_Available data_
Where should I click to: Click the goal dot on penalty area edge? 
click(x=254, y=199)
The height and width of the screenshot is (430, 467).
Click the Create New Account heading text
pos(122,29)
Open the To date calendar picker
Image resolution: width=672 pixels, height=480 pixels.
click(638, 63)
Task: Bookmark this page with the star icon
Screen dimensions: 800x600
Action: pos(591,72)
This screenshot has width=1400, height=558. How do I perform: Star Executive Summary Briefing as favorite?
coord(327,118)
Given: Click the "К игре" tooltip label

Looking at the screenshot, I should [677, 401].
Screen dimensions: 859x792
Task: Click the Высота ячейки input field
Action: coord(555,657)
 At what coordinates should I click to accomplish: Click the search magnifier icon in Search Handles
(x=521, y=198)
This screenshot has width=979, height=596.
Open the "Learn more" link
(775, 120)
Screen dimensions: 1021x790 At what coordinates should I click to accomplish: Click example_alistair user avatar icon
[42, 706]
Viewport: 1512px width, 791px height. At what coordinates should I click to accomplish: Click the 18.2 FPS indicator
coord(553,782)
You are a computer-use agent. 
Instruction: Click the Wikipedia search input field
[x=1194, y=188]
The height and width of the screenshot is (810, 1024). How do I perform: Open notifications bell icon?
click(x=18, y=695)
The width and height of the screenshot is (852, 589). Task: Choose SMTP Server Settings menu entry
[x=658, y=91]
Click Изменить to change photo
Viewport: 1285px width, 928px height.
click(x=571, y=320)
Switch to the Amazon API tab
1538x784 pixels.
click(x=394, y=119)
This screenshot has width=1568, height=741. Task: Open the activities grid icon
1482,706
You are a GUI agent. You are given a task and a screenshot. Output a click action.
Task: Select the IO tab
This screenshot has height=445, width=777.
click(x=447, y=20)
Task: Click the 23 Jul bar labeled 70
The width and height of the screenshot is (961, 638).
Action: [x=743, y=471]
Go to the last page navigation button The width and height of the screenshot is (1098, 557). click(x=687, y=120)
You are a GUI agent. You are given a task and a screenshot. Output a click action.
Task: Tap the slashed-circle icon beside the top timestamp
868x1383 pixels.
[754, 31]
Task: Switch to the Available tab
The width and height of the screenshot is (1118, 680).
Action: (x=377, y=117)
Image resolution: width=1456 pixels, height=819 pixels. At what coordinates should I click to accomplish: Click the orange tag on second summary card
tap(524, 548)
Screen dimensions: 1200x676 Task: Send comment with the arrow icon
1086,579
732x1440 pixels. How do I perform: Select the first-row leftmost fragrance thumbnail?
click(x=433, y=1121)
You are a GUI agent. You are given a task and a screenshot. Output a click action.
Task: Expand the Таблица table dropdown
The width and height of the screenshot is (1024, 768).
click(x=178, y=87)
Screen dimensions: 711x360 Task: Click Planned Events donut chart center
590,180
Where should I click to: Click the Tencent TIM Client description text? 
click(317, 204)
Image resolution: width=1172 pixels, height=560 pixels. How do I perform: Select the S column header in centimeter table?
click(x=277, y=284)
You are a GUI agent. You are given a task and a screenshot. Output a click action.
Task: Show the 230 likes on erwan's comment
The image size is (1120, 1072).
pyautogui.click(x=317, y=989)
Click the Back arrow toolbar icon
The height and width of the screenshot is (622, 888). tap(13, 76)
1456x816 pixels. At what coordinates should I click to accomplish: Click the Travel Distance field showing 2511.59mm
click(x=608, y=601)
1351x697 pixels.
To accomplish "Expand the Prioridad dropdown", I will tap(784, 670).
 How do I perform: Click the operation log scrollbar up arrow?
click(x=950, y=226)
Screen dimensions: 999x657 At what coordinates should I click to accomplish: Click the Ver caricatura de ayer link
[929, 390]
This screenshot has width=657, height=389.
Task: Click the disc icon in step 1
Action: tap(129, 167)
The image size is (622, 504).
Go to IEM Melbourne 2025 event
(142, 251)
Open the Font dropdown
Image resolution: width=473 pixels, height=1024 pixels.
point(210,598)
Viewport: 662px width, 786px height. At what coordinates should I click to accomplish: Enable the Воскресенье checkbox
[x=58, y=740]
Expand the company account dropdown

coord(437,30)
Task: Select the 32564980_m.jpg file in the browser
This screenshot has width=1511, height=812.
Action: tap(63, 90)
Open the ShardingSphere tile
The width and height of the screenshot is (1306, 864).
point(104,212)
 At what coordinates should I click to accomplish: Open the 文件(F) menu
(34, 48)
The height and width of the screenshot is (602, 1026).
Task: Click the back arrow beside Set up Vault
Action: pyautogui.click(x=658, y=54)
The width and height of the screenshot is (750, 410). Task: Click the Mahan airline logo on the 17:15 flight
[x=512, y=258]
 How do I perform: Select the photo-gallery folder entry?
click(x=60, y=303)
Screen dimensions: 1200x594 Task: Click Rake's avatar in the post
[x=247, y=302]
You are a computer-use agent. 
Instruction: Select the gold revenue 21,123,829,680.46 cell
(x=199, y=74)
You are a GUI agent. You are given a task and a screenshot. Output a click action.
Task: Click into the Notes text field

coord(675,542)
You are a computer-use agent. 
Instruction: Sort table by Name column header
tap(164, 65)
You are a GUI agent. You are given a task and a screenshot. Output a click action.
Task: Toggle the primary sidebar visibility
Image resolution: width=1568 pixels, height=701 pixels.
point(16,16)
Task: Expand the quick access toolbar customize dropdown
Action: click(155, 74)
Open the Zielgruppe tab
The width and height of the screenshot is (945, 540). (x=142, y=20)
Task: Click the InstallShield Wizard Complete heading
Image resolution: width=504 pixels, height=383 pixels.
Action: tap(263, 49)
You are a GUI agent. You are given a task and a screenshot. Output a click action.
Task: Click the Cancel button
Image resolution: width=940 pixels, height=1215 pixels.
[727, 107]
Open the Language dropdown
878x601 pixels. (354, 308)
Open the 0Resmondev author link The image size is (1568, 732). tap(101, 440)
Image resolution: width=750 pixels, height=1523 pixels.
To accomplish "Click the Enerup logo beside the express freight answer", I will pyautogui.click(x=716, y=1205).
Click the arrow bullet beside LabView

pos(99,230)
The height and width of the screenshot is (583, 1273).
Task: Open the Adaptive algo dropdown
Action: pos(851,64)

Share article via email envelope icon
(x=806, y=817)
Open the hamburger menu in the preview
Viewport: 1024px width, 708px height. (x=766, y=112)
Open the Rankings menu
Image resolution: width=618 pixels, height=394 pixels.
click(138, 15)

_Task instructions_
Every line in the listing that holds the string "button" should be copied out.

_Exercise answer_
Go to the last page navigation button The width and height of the screenshot is (1098, 557). click(x=687, y=120)
Task: Click the Cancel button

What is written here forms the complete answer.